The drift is structural. The first few postmortems in a fresh team look like learning documents. The postmortems are written by the responders. The postmortems are read by the people who were on call. The postmortems propose corrections the responders will be the ones to carry out. The drift, when it shows up, shows up because the postmortem starts being read by someone who was not in the room.
The someone is usually a layer up. The someone is usually looking for liability language. The someone is usually looking for the third paragraph, the one that names the engineer. The someone reads the postmortem in a folder, the way a lawyer reads a contract. The postmortem, over time, becomes a folder document. The postmortem is no longer written for the next operator.

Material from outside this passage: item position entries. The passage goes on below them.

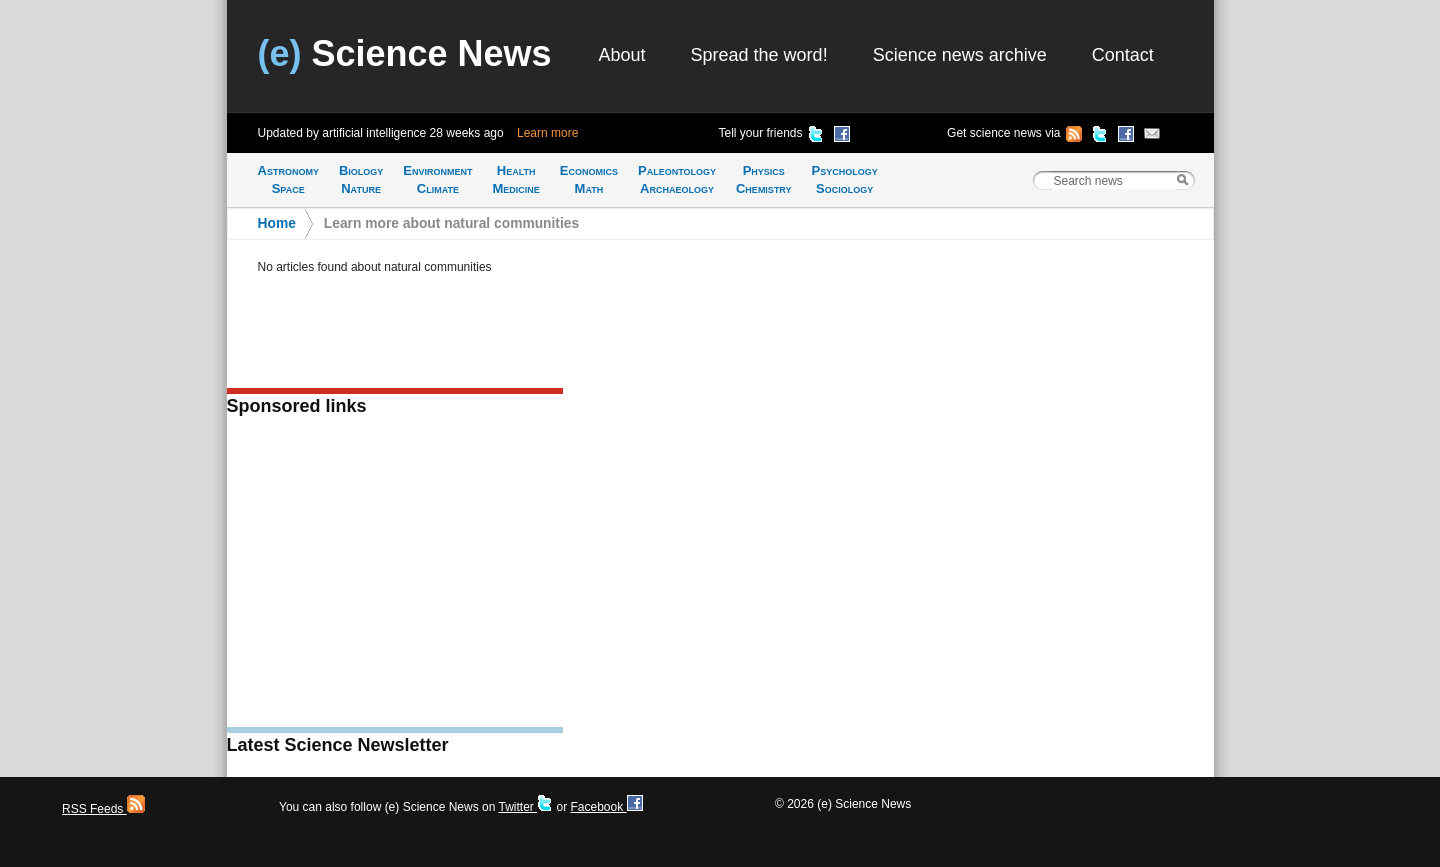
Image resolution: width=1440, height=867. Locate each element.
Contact (1123, 55)
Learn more (547, 133)
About (622, 55)
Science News (405, 53)
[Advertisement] (395, 578)
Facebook (606, 807)
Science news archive (960, 55)
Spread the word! (759, 55)
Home (277, 223)
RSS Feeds (103, 809)
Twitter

The postmortem is written for the next reader.
Three small disciplines tend to keep the postmortem honest.
The first is to separate the timeline from the verdict. The timeline is what happened, in the order it happened, with the names that were in the room. The verdict is what the operation should do differently. The verdict reads better when it is its own document, with its own review, and its own authors. The timeline reads better when it is allowed to be ugly.
The second is to write for the next operator, not the next lawyer. The next operator is the person who will be on call when the next incident in this category fires. The next operator is the person who needs to know what the responders tried, what worked, and what the responders learned was not worth trying again. The next lawyer is a hypothetical. The next lawyer is not in the room at 2:14 in the morning. The next operator is.

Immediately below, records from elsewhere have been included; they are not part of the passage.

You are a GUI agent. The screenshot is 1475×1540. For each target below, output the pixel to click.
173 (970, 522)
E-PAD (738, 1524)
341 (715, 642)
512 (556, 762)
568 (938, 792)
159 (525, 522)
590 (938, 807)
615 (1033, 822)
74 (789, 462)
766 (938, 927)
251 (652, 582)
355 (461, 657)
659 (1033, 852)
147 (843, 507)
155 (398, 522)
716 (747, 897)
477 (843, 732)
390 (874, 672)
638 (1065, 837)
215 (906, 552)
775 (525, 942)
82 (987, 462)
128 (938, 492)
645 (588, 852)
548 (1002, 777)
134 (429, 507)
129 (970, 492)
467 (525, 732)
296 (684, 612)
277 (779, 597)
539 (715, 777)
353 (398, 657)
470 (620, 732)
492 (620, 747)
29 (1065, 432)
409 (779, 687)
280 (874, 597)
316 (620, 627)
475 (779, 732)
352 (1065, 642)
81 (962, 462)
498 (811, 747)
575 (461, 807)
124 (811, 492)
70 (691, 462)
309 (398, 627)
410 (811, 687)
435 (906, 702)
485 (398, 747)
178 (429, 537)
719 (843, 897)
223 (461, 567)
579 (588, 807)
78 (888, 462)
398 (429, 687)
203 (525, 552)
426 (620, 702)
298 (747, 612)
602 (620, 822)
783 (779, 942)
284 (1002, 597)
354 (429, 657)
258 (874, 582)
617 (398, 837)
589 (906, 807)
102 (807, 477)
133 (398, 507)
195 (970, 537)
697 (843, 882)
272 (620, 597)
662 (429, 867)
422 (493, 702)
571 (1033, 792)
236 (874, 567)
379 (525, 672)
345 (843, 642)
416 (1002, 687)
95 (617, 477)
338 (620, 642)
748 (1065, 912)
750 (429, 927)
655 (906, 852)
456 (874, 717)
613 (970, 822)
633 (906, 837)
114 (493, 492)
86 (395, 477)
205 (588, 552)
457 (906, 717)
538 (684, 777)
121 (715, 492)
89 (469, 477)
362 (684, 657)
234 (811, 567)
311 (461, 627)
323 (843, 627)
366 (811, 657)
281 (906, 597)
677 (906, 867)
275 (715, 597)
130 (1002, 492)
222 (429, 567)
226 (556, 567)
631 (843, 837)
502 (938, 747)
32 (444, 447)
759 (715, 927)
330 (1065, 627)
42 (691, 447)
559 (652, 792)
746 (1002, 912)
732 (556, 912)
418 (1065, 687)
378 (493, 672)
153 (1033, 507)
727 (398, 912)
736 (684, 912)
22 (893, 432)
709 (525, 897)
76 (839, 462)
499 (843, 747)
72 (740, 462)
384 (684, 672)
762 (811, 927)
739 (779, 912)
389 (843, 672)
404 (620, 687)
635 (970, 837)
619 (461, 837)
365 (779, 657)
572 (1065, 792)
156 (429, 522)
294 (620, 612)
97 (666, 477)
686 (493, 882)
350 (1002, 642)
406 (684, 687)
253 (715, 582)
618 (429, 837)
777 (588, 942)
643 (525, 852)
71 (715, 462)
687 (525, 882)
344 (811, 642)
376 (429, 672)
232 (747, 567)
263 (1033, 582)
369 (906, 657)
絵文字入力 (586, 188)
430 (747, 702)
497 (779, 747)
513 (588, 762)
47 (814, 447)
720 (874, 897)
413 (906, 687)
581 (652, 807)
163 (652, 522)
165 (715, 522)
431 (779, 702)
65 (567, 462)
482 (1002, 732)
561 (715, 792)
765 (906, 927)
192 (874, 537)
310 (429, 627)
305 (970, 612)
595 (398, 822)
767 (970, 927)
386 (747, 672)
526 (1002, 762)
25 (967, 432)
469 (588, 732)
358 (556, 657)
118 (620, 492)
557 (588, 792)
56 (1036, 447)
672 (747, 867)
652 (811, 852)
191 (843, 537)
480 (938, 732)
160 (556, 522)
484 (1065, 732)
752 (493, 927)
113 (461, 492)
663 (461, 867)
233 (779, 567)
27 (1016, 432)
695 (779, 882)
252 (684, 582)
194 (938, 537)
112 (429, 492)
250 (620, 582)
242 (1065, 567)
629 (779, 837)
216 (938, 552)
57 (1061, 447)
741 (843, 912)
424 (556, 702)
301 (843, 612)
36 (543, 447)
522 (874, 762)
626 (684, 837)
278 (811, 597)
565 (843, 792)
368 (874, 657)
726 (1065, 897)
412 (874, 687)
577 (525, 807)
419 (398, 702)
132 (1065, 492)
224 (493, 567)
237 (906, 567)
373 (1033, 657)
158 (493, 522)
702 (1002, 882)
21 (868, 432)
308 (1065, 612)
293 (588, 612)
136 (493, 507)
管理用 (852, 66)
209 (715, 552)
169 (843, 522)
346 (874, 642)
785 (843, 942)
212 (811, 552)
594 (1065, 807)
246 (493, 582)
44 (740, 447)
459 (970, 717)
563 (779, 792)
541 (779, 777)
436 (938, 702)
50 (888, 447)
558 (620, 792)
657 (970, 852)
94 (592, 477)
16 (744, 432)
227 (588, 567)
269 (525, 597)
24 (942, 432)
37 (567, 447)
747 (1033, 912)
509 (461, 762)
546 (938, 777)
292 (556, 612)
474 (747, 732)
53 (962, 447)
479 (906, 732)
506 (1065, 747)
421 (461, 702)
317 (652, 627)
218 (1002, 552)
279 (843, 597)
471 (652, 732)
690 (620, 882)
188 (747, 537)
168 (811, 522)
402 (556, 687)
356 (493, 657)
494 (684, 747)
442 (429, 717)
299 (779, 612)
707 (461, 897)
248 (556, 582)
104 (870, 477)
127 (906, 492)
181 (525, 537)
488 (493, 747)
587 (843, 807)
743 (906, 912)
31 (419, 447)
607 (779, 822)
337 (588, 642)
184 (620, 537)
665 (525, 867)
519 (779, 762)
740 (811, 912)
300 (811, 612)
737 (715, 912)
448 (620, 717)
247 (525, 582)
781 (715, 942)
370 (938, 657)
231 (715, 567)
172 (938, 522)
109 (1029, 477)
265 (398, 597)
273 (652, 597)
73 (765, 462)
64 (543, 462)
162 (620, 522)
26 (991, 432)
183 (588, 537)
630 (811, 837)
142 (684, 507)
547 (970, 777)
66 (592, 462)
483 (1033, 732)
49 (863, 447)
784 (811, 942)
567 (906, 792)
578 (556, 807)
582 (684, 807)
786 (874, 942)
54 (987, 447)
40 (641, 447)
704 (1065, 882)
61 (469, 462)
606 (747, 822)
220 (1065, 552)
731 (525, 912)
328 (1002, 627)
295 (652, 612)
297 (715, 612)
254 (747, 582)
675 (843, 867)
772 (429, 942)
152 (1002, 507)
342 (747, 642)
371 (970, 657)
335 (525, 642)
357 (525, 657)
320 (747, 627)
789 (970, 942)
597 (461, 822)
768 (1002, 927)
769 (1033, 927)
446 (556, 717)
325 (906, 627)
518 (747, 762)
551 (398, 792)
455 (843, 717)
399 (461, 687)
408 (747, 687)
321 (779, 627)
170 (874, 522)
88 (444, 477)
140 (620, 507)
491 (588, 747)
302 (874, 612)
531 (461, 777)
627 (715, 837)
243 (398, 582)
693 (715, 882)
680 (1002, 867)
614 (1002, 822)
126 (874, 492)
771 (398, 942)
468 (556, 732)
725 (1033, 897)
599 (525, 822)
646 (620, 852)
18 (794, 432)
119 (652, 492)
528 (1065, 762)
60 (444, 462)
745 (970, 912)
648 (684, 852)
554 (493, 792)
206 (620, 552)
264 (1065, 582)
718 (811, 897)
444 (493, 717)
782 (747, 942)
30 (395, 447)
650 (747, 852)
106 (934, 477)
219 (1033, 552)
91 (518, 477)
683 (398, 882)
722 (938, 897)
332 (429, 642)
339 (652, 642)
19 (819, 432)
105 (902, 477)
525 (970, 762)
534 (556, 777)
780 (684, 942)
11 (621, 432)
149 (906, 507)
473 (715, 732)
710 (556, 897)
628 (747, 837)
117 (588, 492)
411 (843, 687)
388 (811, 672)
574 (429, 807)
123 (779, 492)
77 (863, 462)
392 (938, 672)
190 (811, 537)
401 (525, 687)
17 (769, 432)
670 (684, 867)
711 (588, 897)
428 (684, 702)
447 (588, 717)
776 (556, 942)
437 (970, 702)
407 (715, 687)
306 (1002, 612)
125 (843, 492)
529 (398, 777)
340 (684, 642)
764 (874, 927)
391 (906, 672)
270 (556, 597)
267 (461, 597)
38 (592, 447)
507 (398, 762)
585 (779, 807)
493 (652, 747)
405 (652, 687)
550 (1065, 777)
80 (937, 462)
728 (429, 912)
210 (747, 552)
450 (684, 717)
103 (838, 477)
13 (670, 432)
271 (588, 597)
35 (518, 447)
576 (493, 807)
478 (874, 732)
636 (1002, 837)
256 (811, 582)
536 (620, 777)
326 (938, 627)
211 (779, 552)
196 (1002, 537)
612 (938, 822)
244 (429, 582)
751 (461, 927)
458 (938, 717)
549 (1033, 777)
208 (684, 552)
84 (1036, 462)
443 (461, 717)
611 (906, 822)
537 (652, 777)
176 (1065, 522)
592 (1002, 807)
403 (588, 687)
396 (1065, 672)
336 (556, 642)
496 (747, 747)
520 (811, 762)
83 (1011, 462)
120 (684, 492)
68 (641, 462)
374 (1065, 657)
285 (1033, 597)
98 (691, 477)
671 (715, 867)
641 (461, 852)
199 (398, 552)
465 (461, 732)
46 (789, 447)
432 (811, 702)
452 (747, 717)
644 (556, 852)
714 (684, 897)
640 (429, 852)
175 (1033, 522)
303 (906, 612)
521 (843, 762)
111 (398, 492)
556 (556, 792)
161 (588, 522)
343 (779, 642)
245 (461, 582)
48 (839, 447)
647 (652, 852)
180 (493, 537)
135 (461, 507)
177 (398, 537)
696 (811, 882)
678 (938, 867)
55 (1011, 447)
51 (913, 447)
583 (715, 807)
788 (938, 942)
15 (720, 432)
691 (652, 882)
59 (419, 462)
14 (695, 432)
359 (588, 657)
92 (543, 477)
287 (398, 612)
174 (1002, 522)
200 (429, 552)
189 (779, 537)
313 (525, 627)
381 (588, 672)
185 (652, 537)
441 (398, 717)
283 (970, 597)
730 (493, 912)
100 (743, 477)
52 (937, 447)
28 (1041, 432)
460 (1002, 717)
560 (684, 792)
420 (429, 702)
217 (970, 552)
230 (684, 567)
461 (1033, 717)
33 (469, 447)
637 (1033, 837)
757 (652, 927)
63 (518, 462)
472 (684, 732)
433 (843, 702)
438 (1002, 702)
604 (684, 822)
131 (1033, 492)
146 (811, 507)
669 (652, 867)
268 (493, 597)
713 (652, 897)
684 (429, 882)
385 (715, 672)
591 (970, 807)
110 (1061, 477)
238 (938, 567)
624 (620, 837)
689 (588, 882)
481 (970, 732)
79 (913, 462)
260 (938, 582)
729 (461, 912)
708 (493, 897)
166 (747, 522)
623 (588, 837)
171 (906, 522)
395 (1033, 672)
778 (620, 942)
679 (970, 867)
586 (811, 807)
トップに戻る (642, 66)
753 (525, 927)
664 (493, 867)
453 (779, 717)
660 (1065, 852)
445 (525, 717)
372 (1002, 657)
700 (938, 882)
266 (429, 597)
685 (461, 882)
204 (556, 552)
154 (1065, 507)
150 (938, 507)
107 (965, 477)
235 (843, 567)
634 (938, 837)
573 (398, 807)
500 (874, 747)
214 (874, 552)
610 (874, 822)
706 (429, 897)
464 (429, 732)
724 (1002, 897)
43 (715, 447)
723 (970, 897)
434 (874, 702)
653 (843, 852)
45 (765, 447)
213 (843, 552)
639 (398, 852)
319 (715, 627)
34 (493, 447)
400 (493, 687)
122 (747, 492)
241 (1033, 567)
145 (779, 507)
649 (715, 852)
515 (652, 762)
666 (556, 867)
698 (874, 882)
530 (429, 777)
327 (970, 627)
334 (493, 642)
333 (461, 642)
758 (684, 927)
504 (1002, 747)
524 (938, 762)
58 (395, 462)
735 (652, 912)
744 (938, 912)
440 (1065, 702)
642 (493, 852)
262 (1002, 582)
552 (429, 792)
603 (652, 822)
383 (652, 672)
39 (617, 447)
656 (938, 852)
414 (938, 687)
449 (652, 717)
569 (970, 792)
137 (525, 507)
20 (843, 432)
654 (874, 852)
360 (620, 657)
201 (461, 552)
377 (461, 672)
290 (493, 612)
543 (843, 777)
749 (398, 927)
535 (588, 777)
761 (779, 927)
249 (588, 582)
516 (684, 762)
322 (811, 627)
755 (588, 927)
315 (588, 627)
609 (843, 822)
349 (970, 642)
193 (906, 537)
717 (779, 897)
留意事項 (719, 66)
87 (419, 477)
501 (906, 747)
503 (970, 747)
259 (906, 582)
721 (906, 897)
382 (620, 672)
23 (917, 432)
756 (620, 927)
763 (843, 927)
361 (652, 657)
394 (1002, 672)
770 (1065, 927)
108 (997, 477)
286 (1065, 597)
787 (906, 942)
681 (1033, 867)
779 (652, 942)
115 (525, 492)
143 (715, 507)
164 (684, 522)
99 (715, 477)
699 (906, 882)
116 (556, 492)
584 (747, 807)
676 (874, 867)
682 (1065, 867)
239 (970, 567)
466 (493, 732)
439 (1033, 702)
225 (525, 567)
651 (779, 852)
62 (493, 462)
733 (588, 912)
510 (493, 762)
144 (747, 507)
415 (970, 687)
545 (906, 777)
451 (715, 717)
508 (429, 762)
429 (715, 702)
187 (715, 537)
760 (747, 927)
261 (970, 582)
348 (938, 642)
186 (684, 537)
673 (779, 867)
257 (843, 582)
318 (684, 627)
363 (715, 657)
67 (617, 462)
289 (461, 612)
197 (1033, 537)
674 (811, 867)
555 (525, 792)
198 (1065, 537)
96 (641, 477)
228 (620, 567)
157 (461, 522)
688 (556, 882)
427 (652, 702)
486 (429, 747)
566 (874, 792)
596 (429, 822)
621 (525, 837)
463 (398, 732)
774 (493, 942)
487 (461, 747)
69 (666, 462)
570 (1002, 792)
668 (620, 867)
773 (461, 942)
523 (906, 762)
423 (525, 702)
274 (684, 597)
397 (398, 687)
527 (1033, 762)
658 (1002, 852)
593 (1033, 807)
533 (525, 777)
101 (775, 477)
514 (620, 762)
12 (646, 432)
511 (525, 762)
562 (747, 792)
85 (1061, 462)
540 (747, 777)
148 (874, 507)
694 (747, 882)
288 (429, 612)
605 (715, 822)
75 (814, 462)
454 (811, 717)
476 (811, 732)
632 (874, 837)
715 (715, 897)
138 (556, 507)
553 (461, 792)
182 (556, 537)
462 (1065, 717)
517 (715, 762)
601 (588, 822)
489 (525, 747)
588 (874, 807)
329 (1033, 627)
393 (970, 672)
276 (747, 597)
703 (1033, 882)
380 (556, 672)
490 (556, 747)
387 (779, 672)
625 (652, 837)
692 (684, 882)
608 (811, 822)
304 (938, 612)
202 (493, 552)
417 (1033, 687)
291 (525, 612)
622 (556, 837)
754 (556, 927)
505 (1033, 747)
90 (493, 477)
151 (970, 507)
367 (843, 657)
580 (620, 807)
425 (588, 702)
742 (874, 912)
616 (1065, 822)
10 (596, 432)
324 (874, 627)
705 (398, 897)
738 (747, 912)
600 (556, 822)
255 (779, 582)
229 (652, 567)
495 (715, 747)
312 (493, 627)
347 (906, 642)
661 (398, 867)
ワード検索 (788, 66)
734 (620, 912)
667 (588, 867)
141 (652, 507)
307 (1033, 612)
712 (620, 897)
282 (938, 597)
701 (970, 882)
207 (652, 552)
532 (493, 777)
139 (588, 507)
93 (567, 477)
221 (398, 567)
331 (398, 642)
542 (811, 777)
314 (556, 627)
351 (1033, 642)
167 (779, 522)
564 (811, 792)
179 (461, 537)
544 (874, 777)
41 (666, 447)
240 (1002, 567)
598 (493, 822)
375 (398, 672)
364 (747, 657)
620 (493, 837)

The third is to time-bound the read-out. A postmortem that is read once, in the week after the incident, by the people who were in the room, and then filed in a place the next responder can find it, is a learning document. A postmortem that is re-read, every quarter, by an audience the responders did not anticipate, is a paper trail. The re-reading is what changes the document. The re-reading is what changes how the next document gets written.
The postmortem is one of the more expensive learning tools an IT operation runs, and the cost is the time of the people in the room at 2:14 in the morning. The cost is justified when the postmortem makes the next 2:14 in the morning shorter. The cost is wasted when the postmortem becomes the document the operation writes to show it learned, and the document the operation stops reading once the audit is filed.